An object is thrown up in the air. At time t (measured in seconds) the height of the object is h(t)=50t−16t2 (measured in feet). Find the velocity of the object at the following times: t=1 and t=3. Interpret the sign of the velocity in each case..

Answer 1

To find the velocity of the object, we take the derivative of the height function with respect to time. The velocity at t=1 is 18 ft/s, indicating that the object is moving upwards. The velocity at t=3 is -46 ft/s, indicating that the object is moving downwards.

Step-by-step explanation:

To find the velocity of the object, we take the derivative of the height function with respect to time.

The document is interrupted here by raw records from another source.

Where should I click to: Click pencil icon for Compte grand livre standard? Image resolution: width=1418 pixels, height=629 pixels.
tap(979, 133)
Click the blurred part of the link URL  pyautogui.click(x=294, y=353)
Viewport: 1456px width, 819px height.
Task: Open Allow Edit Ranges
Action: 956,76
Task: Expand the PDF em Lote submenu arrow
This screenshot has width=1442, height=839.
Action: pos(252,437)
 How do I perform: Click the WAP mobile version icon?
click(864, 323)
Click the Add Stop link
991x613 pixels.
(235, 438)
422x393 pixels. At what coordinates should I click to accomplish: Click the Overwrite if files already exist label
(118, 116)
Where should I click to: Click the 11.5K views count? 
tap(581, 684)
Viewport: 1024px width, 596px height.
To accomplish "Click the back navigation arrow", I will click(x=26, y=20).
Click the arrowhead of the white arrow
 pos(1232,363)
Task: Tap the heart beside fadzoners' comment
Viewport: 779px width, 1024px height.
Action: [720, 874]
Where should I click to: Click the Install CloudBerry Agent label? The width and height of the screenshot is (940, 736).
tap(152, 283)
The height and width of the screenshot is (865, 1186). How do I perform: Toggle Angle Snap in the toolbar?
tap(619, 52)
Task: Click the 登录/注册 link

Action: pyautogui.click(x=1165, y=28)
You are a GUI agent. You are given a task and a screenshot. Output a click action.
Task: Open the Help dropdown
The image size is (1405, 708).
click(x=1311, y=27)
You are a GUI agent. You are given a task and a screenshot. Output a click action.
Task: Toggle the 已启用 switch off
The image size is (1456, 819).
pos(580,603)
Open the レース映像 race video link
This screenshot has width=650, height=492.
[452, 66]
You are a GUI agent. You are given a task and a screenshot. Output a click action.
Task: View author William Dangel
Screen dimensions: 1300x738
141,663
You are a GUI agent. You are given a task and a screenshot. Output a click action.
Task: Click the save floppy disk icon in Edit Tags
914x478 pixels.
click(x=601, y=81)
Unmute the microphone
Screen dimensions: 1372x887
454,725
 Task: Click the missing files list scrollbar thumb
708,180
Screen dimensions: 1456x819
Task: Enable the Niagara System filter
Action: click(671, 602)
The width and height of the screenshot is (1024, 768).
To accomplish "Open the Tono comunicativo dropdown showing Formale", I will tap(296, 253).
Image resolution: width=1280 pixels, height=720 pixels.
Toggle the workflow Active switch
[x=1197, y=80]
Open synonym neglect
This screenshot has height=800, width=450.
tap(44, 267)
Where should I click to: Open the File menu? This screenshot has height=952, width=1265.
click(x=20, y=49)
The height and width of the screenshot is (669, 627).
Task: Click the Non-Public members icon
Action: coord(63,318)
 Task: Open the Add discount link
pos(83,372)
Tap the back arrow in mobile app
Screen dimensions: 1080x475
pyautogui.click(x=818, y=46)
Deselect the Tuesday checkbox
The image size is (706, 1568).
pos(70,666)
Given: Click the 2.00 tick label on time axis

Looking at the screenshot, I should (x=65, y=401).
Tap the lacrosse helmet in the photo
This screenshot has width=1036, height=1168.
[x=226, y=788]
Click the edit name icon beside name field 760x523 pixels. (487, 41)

Let's find the velocity at t=1 first.
Given that the height function is h(t) = 50t - 16t^2, we can take the derivative of h(t) with respect to t to find the velocity function: v(t) = d/dt(50t - 16t^2).
Calculating the derivative, we get v(t) = 50 - 32t.
Substituting t=1 into the velocity function, we get v(1) = 50 - 32(1) = 50 - 32 = 18 ft/s.
The positive velocity indicates that the object is moving upwards at t=1.

Now, let's find the velocity at t=3.
Substituting t=3 into the velocity function, we get v(3) = 50 - 32(3) = 50 - 96 = -46 ft/s.
The negative velocity indicates that the object is moving downwards at t=3.